# Quickest and Cheapest Way to Montpellier



## walsh101 (12 Mar 2010)

I'm think of going to Montpellier in the south of France in September, does anyone know the best way to fly there which doesn't involve lots of changeovers and isn't too expensive or can anyone recommend somewhere else in the same region thats easy to get to from Dublin.


----------



## dereko1969 (12 Mar 2010)

Carcassone with Ryanair is your only direct option.

You could go via Leeds to Montpellier with Ryanair but timetables seem to indicate you'd have very long waits between flights.


----------



## walsh101 (12 Mar 2010)

Thanks for the reply, anyone been to Carcassone ?


----------



## dereko1969 (12 Mar 2010)

mates have, the old town is supposed to be gorgeous, not sure there'd be enough touristy stuff for longer than a weekend so depends on what type of holiday you want.


----------



## BOXtheFOX (12 Mar 2010)

walsh101 said:


> Thanks for the reply, anyone been to Carcassone ?


 
Lovely spot. We stayed at http://www.maison-miro.com/   You can take a trip along the Canal du Midi from outside the local train station. Also take a local train to Narbonne for a day trip. 
The Cite is stunning. Full of reasonably priced restaurants.
[broken link removed]


----------



## babaduck (12 Mar 2010)

Carcasonne is beautiful.  The Old Town is very picturesque and attracts tourists in a big way.  We stayed in www.lemontmorency.com which is right beside the castle walls.  The new town has lots of shops, a gorgeous food market & some lovely restaurants.  There's also a SNCF station to catch the train to wherever you want to go.  The airport is 10-15 mins away by taxi


----------



## deli (15 Mar 2010)

Ryanair also fly Dublin Rodez, which is probably much the same distance as Carcassonne. However flights to Rodez tend to be a lot cheaper !! Carcassonne a great place to visit, I think a couple of days might be enough there, although lots to do and see in this part of SW France.


----------



## dereko1969 (15 Mar 2010)

but if hiring a car in rodez don't some/most companies not allow their vehicles to be used outside the country of hire?


----------



## BOXtheFOX (15 Mar 2010)

deli said:


> Ryanair also fly Dublin Rodez, which is probably much the same distance as Carcassonne. However flights to Rodez tend to be a lot cheaper !! Carcassonne a great place to visit, I think a couple of days might be enough there, although lots to do and see in this part of SW France.


 
Is there a good train station/bus station in Rodez for onward journeys toward coast?


----------



## ollaetta (15 Mar 2010)

dereko1969 said:


> but if hiring a car in rodez don't some/most companies not allow their vehicles to be used outside the country of hire?


 
Rodez is in France, 180km north west of Montpellier. While Carcassone is a shorter distance (150km) I would fly to Rodez every time. You are into the car and on the road south in no time and apart from a toll for crossing the very impressive Millau bridge (6 euro) the autoroute is toll free.
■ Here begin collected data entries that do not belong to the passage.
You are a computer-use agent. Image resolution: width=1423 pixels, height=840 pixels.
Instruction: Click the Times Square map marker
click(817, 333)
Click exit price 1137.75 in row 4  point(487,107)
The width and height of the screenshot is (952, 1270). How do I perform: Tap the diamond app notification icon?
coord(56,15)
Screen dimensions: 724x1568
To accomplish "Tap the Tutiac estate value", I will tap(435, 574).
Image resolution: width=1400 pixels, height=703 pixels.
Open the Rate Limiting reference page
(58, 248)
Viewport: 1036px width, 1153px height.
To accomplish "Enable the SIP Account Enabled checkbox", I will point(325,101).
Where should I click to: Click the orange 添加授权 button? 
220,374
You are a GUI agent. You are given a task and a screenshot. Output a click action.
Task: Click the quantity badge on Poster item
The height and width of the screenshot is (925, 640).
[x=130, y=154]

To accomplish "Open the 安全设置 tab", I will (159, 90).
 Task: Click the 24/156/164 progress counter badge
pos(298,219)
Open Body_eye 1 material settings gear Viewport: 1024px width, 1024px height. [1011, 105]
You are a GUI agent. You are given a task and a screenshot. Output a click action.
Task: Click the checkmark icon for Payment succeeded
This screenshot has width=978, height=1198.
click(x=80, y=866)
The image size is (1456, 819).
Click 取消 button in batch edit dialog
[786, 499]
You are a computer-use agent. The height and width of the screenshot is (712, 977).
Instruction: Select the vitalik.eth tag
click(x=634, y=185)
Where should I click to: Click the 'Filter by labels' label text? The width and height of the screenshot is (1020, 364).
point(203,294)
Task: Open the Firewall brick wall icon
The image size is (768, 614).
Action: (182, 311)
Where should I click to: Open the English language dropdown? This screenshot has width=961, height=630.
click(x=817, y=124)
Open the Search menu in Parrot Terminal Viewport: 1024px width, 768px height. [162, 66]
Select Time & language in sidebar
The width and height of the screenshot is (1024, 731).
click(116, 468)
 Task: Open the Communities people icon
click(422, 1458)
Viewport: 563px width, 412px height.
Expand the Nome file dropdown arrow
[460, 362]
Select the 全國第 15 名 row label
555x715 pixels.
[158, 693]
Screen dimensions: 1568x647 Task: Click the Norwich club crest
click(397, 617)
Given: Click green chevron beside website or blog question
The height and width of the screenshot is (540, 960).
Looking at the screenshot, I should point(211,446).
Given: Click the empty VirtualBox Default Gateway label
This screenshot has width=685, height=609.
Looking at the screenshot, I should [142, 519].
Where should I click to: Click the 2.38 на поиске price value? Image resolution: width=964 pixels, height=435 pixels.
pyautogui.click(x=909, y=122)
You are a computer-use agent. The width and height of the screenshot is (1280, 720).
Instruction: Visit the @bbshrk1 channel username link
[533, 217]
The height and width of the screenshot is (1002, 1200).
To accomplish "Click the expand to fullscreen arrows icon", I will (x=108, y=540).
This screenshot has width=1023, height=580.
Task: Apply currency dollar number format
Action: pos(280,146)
While not as famous as Carcassonne, the area around Rodez has its own fortified towns and really spectacular scenery.

Ryanair fly to Rodez about 3 times a week from April to October and it's a small but nicer airport than Carcassonne. All car hire companies have desks there.


----------



## deli (15 Mar 2010)

dereko1969 said:


> but if hiring a car in rodez don't some/most companies not allow their vehicles to be used outside the country of hire?


 Both Rodez and Montpellier are in France !!

With regards to trains, I'm not certain, but i would think you would have to get a train to Narbonne and then change to Montpellier. Check out www.sncf.fr
The airport in Rodez is a few mile outside of the town and I'm not sure if there is a shuttle bus. Car hire would be easier, and depending on the time of the year, may be just a economical.


----------



## dereko1969 (15 Mar 2010)

deli said:


> Both Rodez and Montpellier are in France !!
> 
> With regards to trains, I'm not certain, but i would think you would have to get a train to Narbonne and then change to Montpellier. Check out www.sncf.fr
> The airport in Rodez is a few mile outside of the town and I'm not sure if there is a shuttle bus. Car hire would be easier, and depending on the time of the year, may be just a economical.


 
oops! what a dope, was getting mixed up with reus!


----------



## EvilDoctorK (16 Mar 2010)

If you don't want to drive then Aer Lingus and Ryanair both also serve Marseille which is a similar distance away as Carcassonne / Rodez are from Montpellier but much better served by trains (at a glance they run about hourly and take about 90 minutes see )

Edited to add - looks like Carcassonne actually has just as good a train service to Montpellier ... but Rodez doesn't really have any decent train service.


----------